Damián Alguera

Personal information
- Full name: Edgar Damián Alguera Mercado
- Date of birth: 11 February 2004 (age 22)
- Place of birth: San Jose, California, United States
- Height: 1.85 m (6 ft 1 in)
- Position: Goalkeeper

Youth career
- 2019: De Anza Force
- 2019–2020: Sporting Kansas City
- 2020–2021: San Jose Earthquakes
- 2021–2022: Philadelphia Union
- 2023: San Jose Earthquakes
- 2024–: Breakers FC

College career
- Years: Team / Apps / (Gls)
- 2022: Cal State Bakersfield Roadrunners / 4 / (0)

Senior career*
- Years: Team / Apps / (Gls)
- 2022: Philadelphia Union II / 0 / (0)

International career^{‡}
- 2019: United States U15 / 7 / (0)
- 2022: El Salvador U20 / 4 / (0)
- 2021–: El Salvador / 1 / (0)

= Damián Alguera =

Salvadoran footballer (born 2004)

Edgar Damián Alguera Mercado (born 11 February 2004) is a professional footballer who plays as a goalkeeper. Born in the United States, Alguera plays for the El Salvador national team.

==Career==
Alguera is a youth product of De Anza Force, and the academies of Sporting Kansas City and San Jose Earthquakes. He signed with Philadelphia Union II in 2021.
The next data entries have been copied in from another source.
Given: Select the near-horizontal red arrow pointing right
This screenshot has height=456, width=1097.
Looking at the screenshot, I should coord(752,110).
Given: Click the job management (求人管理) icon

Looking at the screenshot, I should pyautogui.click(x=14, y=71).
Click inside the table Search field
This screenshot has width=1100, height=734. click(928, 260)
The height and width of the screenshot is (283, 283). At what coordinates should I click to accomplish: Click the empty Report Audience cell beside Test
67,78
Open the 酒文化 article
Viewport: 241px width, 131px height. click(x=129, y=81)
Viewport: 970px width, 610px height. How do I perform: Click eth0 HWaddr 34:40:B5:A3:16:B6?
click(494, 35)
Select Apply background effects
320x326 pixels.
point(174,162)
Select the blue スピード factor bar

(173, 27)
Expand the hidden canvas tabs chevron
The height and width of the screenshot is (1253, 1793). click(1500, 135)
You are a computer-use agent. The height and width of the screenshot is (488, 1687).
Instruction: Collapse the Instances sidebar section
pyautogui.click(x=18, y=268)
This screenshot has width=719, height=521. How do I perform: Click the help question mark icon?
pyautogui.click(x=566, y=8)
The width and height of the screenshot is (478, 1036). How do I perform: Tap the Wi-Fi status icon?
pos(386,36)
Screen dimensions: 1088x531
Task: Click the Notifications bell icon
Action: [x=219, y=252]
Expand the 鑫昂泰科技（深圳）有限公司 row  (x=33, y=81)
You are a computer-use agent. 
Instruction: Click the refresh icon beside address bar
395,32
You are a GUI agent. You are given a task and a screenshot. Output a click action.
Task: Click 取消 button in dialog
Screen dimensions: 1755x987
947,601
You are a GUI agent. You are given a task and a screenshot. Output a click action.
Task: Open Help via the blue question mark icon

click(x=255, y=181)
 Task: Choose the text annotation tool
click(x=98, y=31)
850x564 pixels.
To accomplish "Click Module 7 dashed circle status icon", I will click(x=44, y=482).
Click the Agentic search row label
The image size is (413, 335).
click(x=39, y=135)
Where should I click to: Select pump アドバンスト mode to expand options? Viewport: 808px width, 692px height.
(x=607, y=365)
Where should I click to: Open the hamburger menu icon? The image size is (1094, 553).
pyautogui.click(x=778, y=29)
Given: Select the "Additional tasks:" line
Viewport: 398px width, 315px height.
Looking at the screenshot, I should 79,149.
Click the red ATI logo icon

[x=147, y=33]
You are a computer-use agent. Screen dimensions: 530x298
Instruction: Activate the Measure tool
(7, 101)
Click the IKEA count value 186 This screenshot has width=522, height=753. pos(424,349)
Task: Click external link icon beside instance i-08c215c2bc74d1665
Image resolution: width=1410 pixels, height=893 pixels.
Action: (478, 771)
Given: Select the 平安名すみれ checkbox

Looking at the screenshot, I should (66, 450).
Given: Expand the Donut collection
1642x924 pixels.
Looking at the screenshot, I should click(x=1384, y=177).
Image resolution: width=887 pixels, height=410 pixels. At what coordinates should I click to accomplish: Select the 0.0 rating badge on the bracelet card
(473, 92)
In August 2024, Alguera began training with FC Martigues in France through a partnership between Martigues and Breakers FC.

==International career==
Born in the United States, Alguera is of Salvadoran descent. He represented the United States U15 in 2019. He debuted with the El Salvador national team in a friendly 2–0 loss to Guatemala on 24 September 2021.